Superannuation, Tax

Balance caps are retrospective fix

cap superannuation balances

The introduction of a cap on superannuation balances would only be trying to prevent events that have happened and will never be repeated.

A cap on superannuation balances would be a measure trying to prevent something that has already happened to a small cohort of funds and will never happen again under current superannuation rules, according to a super expert.

Institute of Financial Professionals Australia head of superannuation Natasha Panagis said comments from the federal government around the introduction of a cap on superannuation balances are focused on a very small group that will never increase or be able to form again.

“In a recent speech the Minister [for Financial Services Stephen Jones] alluded to at least 11,000 super fund members with balances of over $5 million and 32 with over $100 million in assets and one large mega-fund that has $400 million in assets,” Panagis said during a webinar today.

“In that speech, the Minister said the plan is to look at somewhere below $10 million, but how far south of $10 million we don’t know.

“We are opposed to it because these large balances are really such a small cohort of individuals.
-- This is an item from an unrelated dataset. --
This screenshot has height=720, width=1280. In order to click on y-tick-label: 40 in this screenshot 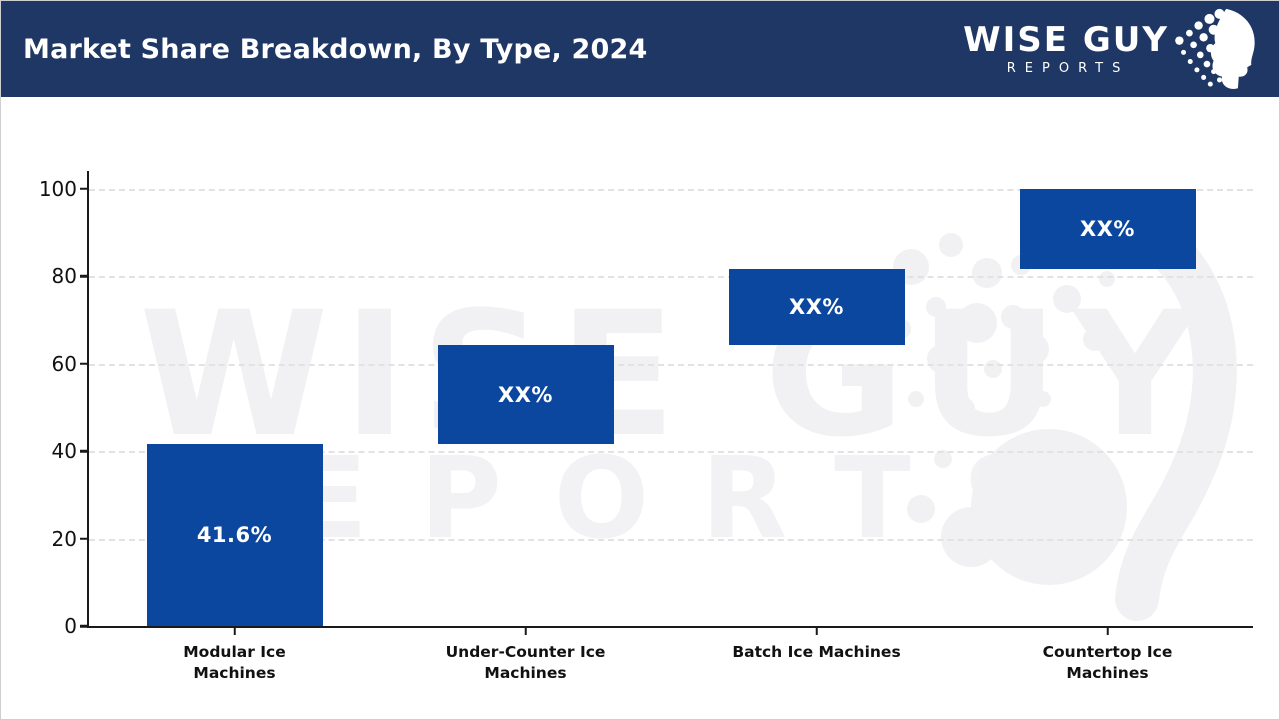, I will do `click(64, 451)`.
They represent less than 2 per cent of SMSF members and even a lower amount when you include Australian Prudential Regulation Authority-regulated funds.

“This small cohort is an exception, not the norm, and it exists because of the policies in place in the past and now we will be penalising everybody as a result of people who adhere to the rules at the time.

“There is absolutely no way that people will ever get to these large amounts going forward, particularly since the 1 July 2017 changes, which introduced limits on contribution caps and on how much can be held in the tax-free retirement phase.

“Once you hit that $1.7 million limit, you actually can’t make any more contributions into super, so we’re never going to see this happen again.”

She said the superannuation system would also force these large balances out in due course, resolving the problem without any further action.

“Many of these people with large funds are retirees or in the older demographic and considering death benefits need to be compulsorily cashed out of the system, it’s only a matter of time before these large funds do need to exit the system, so we’re not going to be seeing this issue continue in the future,” she said.